---------- DATA TO EXAMINE
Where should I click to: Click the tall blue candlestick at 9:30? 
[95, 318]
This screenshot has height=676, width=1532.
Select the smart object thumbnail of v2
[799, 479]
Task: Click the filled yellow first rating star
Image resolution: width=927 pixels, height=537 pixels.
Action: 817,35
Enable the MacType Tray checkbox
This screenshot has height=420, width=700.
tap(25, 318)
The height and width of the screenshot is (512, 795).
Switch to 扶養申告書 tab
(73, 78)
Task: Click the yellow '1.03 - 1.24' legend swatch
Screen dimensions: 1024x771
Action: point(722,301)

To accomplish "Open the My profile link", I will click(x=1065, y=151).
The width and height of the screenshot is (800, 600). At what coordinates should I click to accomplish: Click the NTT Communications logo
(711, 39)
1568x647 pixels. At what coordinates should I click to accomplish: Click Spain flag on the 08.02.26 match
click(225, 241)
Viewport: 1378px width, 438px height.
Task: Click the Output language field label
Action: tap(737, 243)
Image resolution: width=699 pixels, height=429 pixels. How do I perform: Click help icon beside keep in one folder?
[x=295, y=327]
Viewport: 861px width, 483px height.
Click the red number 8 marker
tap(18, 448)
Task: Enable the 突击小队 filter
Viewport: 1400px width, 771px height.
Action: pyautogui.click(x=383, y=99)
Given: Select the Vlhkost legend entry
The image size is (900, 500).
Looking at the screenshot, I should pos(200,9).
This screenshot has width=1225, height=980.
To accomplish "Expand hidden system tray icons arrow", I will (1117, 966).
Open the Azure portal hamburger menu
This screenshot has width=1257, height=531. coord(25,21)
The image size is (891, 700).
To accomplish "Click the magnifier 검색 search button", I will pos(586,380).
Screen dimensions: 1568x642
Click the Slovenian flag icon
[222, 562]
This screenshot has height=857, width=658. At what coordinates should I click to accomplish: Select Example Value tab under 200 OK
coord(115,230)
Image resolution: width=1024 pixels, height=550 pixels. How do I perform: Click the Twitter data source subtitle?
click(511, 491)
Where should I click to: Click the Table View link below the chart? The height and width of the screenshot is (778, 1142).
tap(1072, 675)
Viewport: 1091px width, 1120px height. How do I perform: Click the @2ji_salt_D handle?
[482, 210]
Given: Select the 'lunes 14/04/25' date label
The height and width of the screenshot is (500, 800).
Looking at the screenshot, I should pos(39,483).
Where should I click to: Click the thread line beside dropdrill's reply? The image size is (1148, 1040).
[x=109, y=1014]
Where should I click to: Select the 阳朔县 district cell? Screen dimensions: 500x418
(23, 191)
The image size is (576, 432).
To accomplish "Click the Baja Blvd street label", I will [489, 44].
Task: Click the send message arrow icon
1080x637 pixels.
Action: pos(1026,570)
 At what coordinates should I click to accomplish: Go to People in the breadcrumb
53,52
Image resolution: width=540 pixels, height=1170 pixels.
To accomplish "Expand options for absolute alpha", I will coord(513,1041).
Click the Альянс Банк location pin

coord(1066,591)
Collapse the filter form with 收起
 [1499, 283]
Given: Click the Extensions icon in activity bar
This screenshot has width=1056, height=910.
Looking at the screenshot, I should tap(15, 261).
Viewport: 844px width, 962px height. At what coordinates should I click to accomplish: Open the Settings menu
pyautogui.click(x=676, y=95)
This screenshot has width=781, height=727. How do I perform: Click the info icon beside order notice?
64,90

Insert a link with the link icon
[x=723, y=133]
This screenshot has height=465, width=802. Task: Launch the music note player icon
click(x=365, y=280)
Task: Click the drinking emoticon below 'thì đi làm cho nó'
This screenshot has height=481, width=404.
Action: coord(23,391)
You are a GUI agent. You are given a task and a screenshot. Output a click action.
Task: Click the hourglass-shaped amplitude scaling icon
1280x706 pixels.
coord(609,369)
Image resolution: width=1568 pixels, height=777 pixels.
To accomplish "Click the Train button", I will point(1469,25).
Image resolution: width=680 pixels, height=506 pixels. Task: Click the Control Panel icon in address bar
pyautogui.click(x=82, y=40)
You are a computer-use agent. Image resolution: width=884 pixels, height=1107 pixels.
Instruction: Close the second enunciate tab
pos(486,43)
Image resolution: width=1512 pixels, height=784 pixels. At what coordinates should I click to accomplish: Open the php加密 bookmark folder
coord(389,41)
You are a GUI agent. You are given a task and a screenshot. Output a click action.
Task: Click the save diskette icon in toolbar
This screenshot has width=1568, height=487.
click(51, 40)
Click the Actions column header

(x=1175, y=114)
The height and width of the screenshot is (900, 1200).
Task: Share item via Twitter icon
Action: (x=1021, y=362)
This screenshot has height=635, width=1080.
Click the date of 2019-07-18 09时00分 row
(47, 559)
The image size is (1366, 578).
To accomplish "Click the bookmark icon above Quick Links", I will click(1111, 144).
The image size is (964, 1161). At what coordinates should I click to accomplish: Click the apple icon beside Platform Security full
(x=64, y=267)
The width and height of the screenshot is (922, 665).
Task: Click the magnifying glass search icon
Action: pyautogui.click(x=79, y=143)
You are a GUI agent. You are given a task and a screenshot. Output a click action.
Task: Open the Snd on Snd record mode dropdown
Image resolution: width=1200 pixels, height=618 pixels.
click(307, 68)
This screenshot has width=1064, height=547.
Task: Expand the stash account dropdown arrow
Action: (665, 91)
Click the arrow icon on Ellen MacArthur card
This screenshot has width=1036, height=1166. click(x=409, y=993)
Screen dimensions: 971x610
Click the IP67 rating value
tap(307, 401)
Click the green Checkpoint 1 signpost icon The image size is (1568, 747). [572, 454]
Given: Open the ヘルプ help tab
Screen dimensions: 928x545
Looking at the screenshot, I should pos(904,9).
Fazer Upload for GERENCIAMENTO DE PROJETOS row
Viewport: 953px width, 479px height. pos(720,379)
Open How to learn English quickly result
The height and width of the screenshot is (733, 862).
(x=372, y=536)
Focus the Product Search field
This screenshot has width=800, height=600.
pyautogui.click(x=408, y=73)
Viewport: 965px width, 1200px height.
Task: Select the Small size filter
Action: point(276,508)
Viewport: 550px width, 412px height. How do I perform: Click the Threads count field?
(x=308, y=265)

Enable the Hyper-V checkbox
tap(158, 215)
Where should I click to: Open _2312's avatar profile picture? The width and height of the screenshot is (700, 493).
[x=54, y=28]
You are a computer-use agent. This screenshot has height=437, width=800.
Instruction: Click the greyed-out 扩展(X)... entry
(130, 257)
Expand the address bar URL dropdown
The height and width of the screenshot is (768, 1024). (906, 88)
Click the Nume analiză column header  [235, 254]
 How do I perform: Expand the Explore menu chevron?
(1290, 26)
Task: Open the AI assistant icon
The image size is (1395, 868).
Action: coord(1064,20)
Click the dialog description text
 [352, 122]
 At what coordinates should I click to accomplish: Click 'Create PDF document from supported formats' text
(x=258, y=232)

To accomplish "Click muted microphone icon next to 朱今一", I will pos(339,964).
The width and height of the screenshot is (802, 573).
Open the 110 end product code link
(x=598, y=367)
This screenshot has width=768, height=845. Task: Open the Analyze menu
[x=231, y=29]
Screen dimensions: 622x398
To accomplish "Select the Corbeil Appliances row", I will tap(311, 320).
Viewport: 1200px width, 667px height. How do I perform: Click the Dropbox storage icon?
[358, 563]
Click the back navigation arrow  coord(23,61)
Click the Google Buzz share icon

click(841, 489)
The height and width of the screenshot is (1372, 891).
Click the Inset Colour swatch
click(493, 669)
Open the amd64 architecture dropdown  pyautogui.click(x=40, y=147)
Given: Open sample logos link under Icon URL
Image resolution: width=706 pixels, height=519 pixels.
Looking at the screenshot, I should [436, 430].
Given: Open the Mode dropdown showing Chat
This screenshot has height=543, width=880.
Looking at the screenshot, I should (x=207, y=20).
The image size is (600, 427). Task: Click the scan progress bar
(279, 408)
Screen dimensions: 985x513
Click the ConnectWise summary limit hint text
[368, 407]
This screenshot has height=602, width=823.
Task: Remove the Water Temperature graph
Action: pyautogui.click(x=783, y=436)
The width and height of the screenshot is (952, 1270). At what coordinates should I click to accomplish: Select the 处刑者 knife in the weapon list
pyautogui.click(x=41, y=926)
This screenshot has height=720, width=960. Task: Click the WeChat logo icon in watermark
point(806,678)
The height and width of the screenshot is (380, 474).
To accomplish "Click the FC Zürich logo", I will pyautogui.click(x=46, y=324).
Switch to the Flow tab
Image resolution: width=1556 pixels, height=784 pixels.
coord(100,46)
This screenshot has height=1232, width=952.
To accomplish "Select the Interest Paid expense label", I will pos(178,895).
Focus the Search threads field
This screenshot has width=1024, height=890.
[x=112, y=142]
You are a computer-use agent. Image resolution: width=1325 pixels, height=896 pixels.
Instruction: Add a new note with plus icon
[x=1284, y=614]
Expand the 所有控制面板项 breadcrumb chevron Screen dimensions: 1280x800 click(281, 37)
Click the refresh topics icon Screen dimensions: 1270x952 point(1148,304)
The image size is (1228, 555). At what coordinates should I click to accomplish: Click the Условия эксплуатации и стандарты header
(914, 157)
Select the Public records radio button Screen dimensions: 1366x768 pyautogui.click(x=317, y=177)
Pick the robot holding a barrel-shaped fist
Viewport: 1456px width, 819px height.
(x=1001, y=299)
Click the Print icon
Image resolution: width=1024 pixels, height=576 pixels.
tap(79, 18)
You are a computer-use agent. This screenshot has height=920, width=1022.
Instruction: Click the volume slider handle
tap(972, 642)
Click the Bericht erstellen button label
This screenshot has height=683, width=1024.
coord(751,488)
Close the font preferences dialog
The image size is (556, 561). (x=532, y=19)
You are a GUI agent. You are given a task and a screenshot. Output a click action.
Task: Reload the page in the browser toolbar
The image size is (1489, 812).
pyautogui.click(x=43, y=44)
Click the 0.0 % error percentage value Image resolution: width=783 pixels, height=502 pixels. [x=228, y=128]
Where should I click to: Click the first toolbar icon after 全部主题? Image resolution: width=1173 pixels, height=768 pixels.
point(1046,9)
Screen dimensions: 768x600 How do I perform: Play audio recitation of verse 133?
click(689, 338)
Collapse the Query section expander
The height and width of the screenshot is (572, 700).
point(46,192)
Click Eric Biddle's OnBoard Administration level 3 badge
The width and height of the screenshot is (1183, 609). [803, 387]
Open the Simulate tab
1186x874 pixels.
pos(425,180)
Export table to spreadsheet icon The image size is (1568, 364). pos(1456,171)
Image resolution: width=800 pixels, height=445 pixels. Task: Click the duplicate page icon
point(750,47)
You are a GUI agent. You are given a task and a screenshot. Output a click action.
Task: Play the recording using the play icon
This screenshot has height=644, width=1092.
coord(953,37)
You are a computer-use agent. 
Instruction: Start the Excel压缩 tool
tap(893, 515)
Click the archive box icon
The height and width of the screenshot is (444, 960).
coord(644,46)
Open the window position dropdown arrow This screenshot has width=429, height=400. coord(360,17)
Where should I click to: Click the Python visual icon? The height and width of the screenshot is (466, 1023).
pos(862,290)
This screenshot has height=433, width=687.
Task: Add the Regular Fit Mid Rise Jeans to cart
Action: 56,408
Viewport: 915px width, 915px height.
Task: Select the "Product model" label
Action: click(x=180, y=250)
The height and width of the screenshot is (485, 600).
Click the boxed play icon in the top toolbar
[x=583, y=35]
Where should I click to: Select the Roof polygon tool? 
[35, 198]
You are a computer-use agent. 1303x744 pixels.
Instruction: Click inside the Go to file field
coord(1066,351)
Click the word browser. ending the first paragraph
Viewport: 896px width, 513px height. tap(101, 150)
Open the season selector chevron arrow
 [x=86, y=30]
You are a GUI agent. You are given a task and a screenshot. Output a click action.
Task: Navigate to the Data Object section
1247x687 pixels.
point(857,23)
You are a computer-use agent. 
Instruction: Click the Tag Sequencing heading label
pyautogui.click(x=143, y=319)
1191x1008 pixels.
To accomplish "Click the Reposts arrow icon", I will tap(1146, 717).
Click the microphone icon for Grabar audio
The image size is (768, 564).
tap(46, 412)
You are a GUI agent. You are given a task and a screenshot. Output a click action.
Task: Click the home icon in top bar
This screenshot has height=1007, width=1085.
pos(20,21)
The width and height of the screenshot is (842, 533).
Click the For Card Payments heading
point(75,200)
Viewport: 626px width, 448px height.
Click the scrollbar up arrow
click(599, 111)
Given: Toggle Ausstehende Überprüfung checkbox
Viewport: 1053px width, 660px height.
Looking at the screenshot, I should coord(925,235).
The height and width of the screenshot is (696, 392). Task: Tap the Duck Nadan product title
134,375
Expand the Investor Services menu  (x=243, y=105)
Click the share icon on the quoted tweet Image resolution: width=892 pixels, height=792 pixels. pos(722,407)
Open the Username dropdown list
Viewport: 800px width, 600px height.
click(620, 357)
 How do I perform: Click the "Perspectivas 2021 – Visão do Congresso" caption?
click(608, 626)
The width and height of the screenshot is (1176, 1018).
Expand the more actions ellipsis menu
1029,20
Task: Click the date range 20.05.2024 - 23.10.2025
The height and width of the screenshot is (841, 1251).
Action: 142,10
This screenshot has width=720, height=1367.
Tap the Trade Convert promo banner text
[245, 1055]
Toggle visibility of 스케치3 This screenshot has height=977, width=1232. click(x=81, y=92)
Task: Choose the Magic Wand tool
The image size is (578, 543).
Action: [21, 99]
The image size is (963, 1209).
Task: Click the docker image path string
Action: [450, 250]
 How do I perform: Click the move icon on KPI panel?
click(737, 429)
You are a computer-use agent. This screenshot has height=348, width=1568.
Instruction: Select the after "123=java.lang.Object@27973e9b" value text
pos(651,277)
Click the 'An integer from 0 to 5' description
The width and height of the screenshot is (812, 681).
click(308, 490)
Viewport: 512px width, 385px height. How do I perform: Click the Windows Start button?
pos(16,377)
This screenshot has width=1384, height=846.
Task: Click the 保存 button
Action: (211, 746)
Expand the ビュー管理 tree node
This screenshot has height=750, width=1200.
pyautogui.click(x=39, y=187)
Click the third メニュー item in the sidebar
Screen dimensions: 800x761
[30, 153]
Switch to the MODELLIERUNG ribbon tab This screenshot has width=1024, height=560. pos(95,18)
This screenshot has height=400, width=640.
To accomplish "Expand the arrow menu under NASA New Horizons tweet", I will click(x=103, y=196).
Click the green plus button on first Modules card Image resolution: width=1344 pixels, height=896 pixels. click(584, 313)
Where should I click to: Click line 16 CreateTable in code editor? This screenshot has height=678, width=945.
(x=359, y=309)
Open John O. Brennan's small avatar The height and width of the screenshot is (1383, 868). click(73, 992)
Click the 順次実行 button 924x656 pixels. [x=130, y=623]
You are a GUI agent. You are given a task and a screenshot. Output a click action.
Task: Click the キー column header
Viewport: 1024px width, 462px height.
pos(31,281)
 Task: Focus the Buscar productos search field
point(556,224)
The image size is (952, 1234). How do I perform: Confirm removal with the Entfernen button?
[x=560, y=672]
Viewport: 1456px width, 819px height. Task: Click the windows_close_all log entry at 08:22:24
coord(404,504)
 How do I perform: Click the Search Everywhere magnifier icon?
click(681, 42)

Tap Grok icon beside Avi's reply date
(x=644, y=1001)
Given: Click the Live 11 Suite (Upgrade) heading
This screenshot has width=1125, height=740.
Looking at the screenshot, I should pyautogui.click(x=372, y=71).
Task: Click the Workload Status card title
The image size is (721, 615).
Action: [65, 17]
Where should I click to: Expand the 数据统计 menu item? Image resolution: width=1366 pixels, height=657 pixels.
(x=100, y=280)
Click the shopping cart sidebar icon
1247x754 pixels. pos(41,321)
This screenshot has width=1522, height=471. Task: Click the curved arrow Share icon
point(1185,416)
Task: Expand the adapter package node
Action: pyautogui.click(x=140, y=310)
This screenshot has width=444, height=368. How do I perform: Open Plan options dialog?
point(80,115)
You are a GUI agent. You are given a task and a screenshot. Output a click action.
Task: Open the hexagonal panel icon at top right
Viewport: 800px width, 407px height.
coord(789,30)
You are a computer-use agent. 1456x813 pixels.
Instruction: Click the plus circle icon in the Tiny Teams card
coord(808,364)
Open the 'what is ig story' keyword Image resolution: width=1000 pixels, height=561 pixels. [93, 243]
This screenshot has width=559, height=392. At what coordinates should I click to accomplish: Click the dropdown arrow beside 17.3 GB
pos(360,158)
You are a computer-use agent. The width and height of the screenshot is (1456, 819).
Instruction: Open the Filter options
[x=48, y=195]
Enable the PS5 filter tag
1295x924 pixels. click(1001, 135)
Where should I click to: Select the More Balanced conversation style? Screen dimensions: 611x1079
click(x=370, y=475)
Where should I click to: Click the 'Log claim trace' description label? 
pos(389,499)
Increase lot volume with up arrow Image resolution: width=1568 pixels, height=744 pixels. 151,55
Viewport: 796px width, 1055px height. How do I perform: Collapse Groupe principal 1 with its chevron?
--------------------
DIRECTIONS → Set down, exactly as they stand above, the lines starting with the line with "How do I perform: Expand" and going on through the line with "Given: Open sample logos link under Icon URL", and no others.

RESPONSE AREA →
 How do I perform: Expand the Explore menu chevron?
(1290, 26)
Task: Open the AI assistant icon
The image size is (1395, 868).
Action: coord(1064,20)
Click the dialog description text
 [352, 122]
 At what coordinates should I click to accomplish: Click 'Create PDF document from supported formats' text
(x=258, y=232)

To accomplish "Click muted microphone icon next to 朱今一", I will pos(339,964).
The width and height of the screenshot is (802, 573).
Open the 110 end product code link
(x=598, y=367)
This screenshot has width=768, height=845. Task: Open the Analyze menu
[x=231, y=29]
Screen dimensions: 622x398
To accomplish "Select the Corbeil Appliances row", I will tap(311, 320).
Viewport: 1200px width, 667px height. How do I perform: Click the Dropbox storage icon?
[358, 563]
Click the back navigation arrow  coord(23,61)
Click the Google Buzz share icon

click(841, 489)
The height and width of the screenshot is (1372, 891).
Click the Inset Colour swatch
click(493, 669)
Open the amd64 architecture dropdown  pyautogui.click(x=40, y=147)
Given: Open sample logos link under Icon URL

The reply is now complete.